The assistant reported the incident to Paterno, who, in turn, alerted Curley.

Paterno said in his statement that he had done his duty in informing Curley.

"It was obvious that the witness was distraught over what he saw, but he at no time related to me the very specific actions contained in the grand jury report. Regardless, it was clear that the witness saw something inappropriate involving Mr. Sandusky. As Coach Sandusky was retired from our coaching staff at that time, I referred the matter to university administrators," Paterno said.

But instead of reporting the incident to authorities, Curley and Schultz took Sandusky's locker room keys and banned him from having children from Second Mile visit the football building, Kelly said.

In a statement, Paterno called the charges "shocking."
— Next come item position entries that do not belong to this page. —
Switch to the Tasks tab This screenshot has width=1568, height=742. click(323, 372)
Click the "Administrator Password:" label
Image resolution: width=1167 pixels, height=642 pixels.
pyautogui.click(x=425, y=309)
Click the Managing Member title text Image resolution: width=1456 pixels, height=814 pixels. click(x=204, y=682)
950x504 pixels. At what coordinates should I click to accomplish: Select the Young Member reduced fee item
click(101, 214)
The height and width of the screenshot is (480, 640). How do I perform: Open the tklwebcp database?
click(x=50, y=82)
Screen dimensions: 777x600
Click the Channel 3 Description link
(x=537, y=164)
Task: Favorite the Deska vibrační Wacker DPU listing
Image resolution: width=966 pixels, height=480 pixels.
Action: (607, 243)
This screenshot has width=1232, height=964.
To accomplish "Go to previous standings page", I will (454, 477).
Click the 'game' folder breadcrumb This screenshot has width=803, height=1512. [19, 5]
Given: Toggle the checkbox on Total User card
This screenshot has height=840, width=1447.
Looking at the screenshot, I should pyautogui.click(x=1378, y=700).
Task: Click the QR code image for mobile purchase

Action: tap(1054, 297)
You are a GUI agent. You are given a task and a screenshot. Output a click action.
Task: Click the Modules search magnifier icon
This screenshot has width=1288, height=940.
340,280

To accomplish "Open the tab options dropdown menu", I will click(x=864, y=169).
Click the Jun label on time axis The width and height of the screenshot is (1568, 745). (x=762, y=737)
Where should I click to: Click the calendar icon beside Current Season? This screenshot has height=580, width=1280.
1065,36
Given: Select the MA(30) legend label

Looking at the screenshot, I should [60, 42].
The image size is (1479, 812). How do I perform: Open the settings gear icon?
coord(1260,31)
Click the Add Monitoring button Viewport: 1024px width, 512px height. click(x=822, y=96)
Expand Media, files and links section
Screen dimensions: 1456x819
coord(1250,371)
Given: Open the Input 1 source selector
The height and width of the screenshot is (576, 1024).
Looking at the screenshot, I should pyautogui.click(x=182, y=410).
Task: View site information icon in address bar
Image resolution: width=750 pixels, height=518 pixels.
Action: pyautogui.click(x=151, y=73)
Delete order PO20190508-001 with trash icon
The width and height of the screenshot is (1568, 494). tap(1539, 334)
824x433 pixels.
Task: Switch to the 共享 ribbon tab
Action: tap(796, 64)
"While I did what I was supposed to with the one charge brought to my attention, like anyone else involved, I can't help but be deeply saddened these matters are alleged to have occurred," he said in the statement.

Paterno told supporters outside his home Tuesday, "It's hard for me to tell you how much this means to me ... You know, with the kids that were victims, whatever they want to say, I think we ought to say a prayer for them ... tough life when people do certain things to you."

"Remember, we're always going to be Penn State, regardless of what happens with certain people," he said in the YouTube video. "We're Penn State. I'm proud of you folks."

Prosecutors have not ruled out the possibility of additional charges or victims in the case.

On Tuesday, Paterno's son, Scott Paterno, said on Twitter that reports in the New York Times, citing people briefed on the matter, that university officials were planning an end to Paterno's 46-year coaching tenure were "premature."

"No discussions about retirement with JVP," Paterno said, using his father's initials.